Il ciclone Leonie II punta la Sicilia occidentale: dopo il caldo, sabato sera di "tregenda" tra Trapani e Palermo

Redazione Prima Pagina Marsala

Non c'è tregua per l'Isola. Mentre la Sicilia orientale conta ancora i danni del devastante ciclone Harry, una nuova minaccia meteorologica si affaccia all'orizzonte. Si chiama Leonie II e, secondo gli esperti, promette di colpire duramente proprio la fascia occidentale della regione tra la serata di sabato 24 e la giornata di domenica 25 gennaio 2026.
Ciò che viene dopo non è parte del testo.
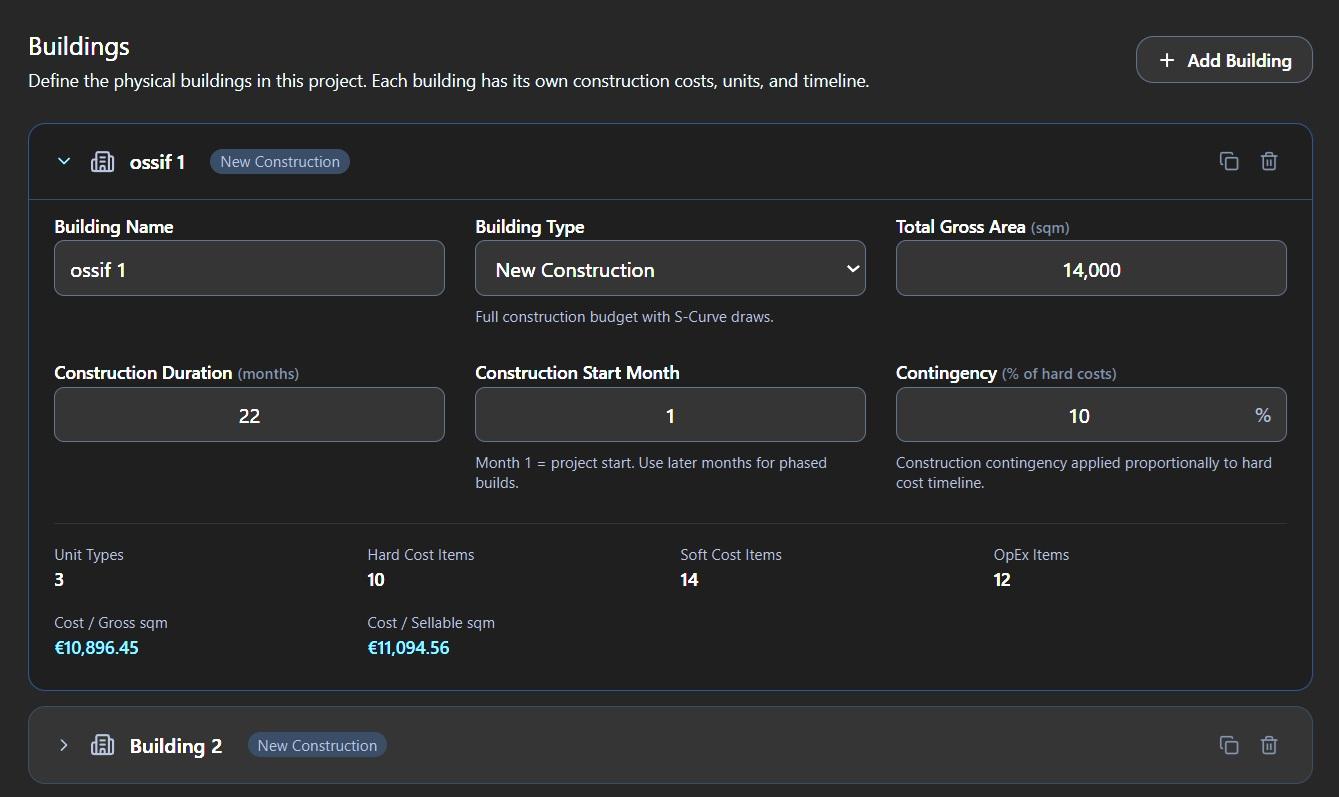Collapse the ossif 1 building card
Image resolution: width=1339 pixels, height=797 pixels.
coord(63,161)
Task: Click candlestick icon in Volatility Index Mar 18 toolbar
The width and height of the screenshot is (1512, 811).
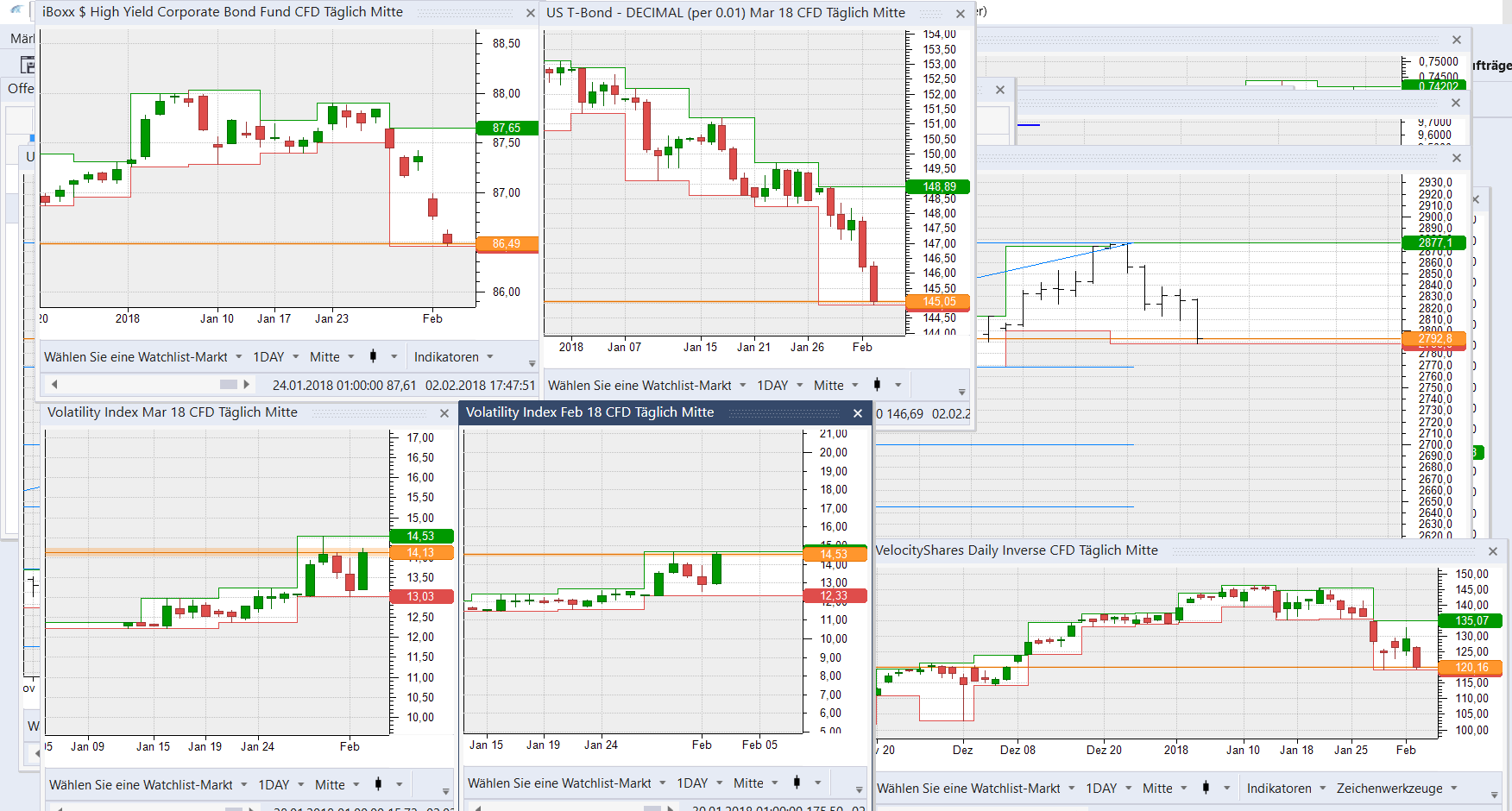Action: point(378,784)
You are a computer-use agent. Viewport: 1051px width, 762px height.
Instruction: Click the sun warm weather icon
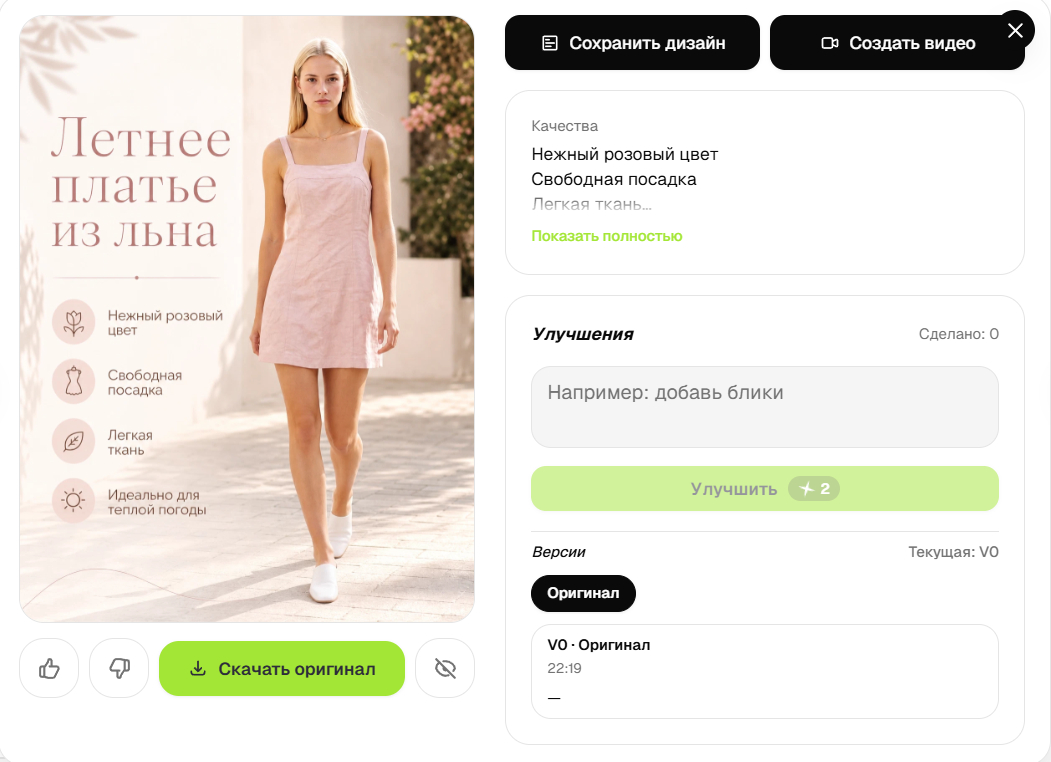74,501
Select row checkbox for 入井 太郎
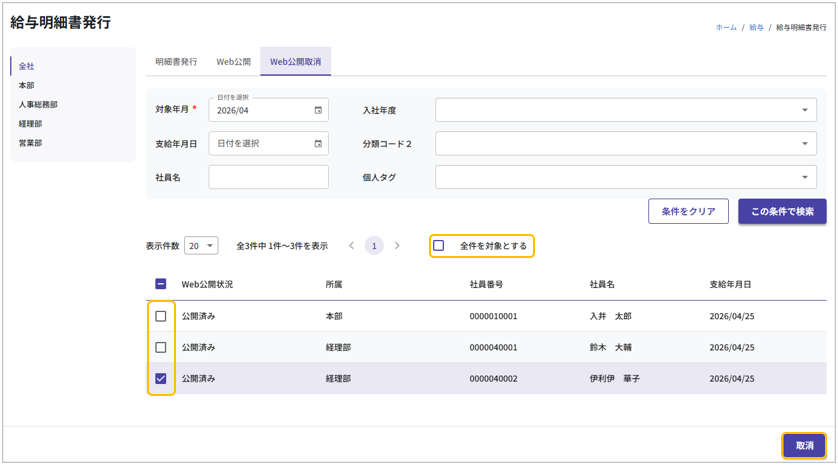The image size is (838, 465). click(x=161, y=316)
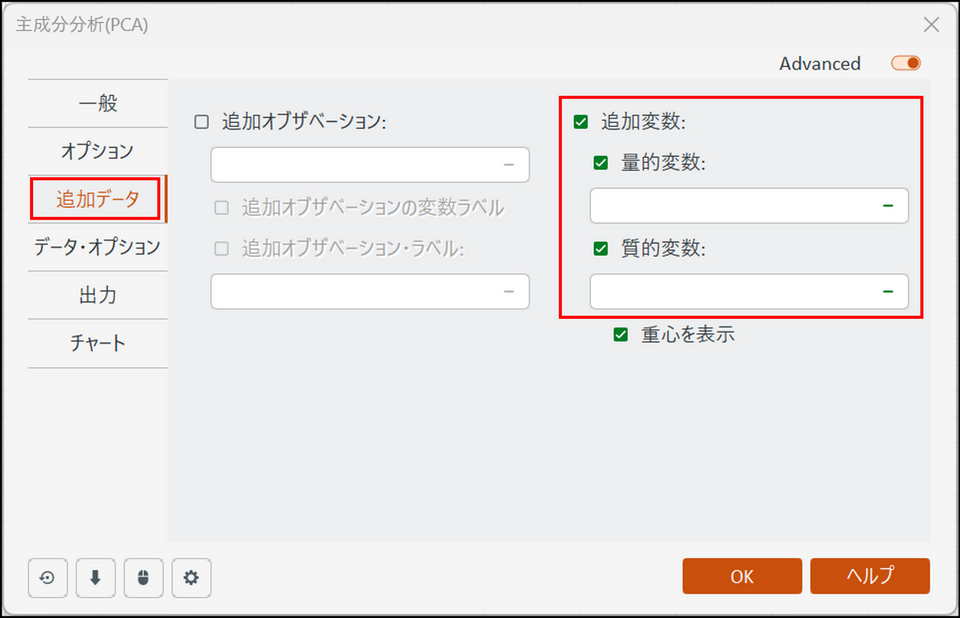Go to the データ・オプション tab
960x618 pixels.
pyautogui.click(x=97, y=247)
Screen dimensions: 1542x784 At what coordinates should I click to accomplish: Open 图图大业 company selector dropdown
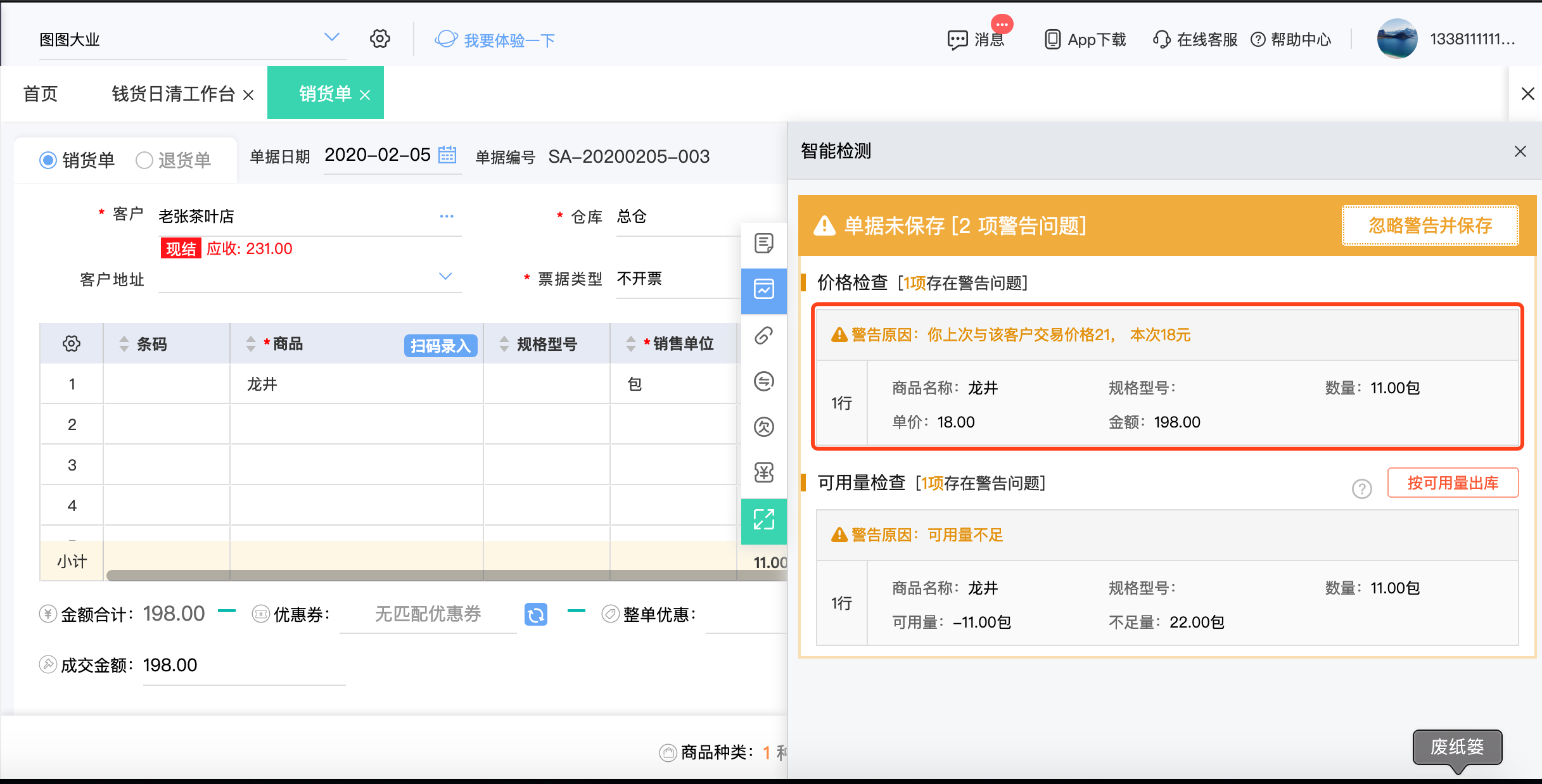click(x=330, y=40)
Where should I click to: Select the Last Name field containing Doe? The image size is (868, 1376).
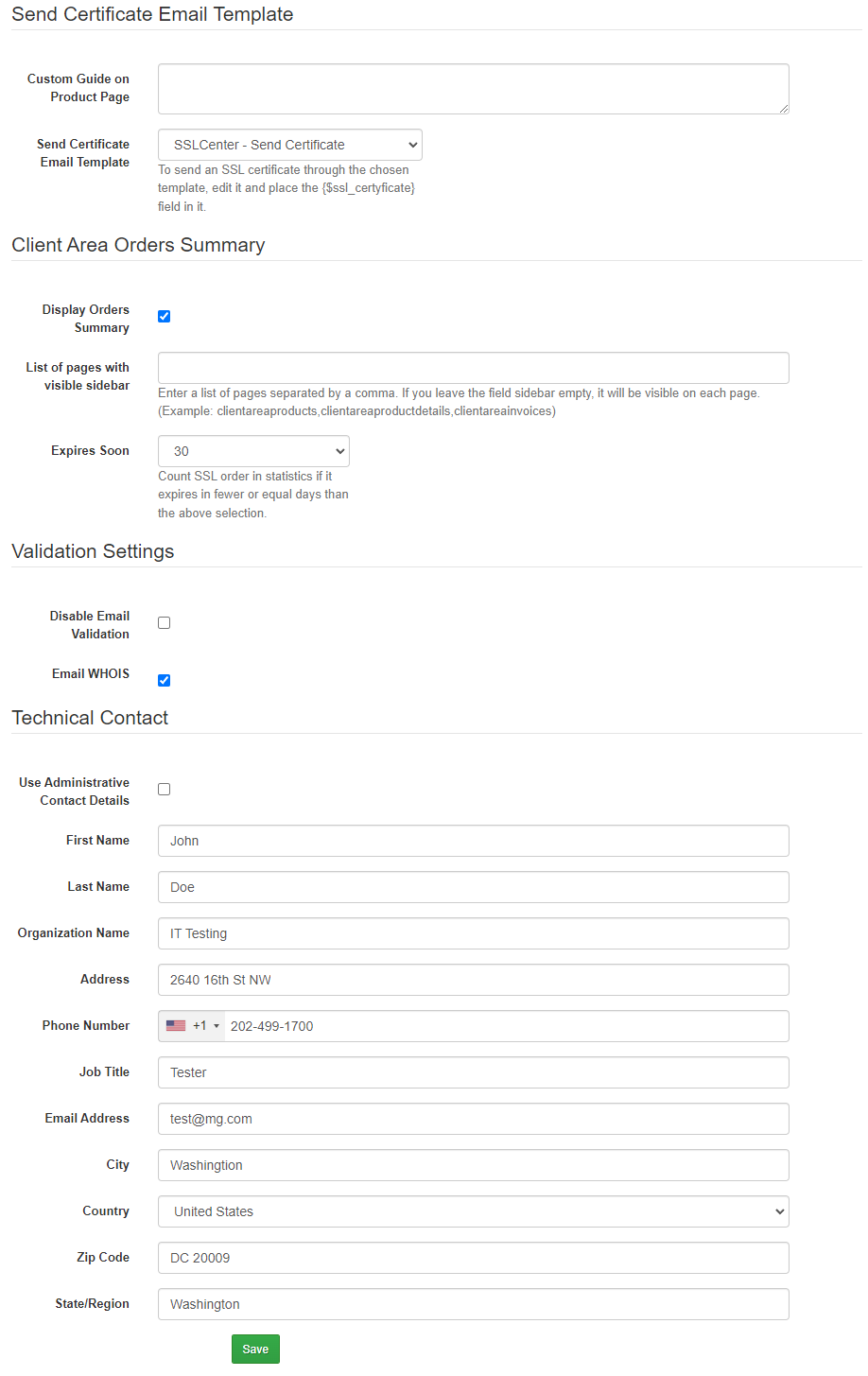pos(473,886)
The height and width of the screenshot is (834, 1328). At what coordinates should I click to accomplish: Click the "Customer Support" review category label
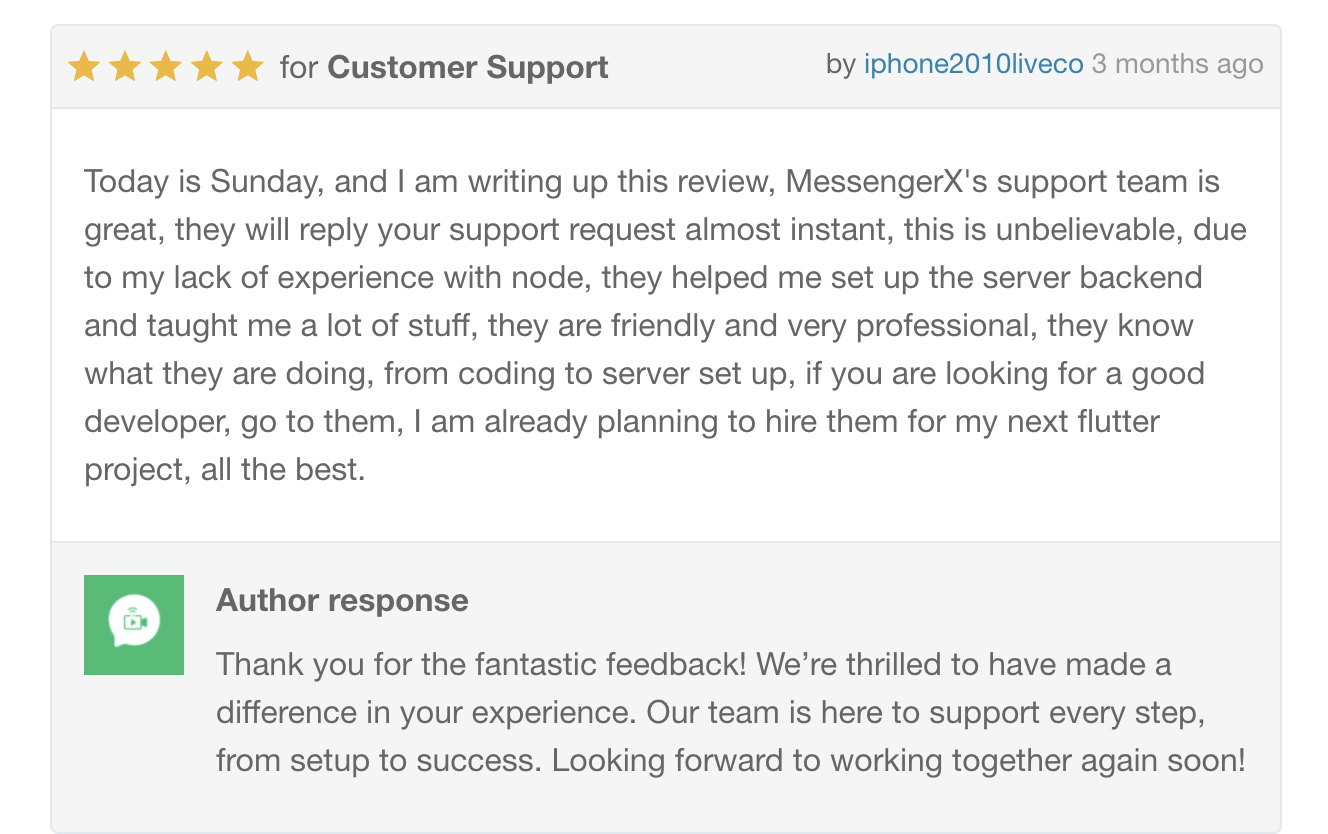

La giornata di sabato sarà caratterizzata da un paradosso meteorologico tipico dei grandi sistemi ciclonici. Nelle prossime ore, la Sicilia occidentale vivrà un forte richiamo caldo prefrontale con temperature che saliranno sensibilmente, toccando picchi di 20°C nel trapanese e nel palermitano, accompagnate da cieli carichi di sabbia del Sahara. Tuttavia, si tratta della quiete prima della tempesta. Mentre il termometro segnerà valori primaverili, il minimo secondario Leonie II si approfondirà rapidamente sul Tirreno, pronto a scatenare la sua energia in serata.

Il vero cambio di passo avverrà tra il tardo pomeriggio e la notte di sabato. Con lo spostamento del cuore del ciclone verso il Tirreno centrale, le temperature precipiteranno di oltre 10°C in poche ore e il richiamo caldo verrà bruscamente sostituito da un impetuoso Maestrale. Le raffiche colpiranno frontalmente le coste del trapanese, l'arcipelago delle Egadi e il litorale palermitano, con velocità che potrebbero superare gli 80-90 km/h. Le previsioni indicano una fascia di forti temporali e nubifragi che colpiranno direttamente Palermo e i comuni della fascia costiera tirrenica proprio nelle ore serali, rendendo gli spostamenti estremamente rischiosi in quello che si preannuncia come un sabato sera di tregenda.

La giornata di domenica 25 gennaio vedrà la Sicilia occidentale nel pieno della tempesta. Il mare diventerà molto agitato o grosso lungo tutto il settore ovest, con onde che potrebbero superare i 5-6 metri, mettendo a serio rischio le strutture balneari e i collegamenti marittimi per Ustica e le Egadi. Sui rilievi della provincia di Palermo e nelle zone interne del trapanese l'aria fredda porterà le prime nevicate del periodo, con una quota neve che scenderà rapidamente fino ai 1.000 metri.

Sebbene il bollettino della Protezione Civile per le prime ore di sabato indichi un'allerta verde, l'evoluzione rapidissima del sistema Leonie II suggerisce la massima prudenza. Gli esperti raccomandano di evitare le zone costiere e i moli durante le ore di punta del vento di Maestrale, di mettere in sicurezza verande e oggetti mobili sui balconi e di monitorare costantemente gli aggiornamenti, poiché la traiettoria dell'occhio del ciclone potrebbe subire lievi variazioni spostando il fulcro dei nubifragi.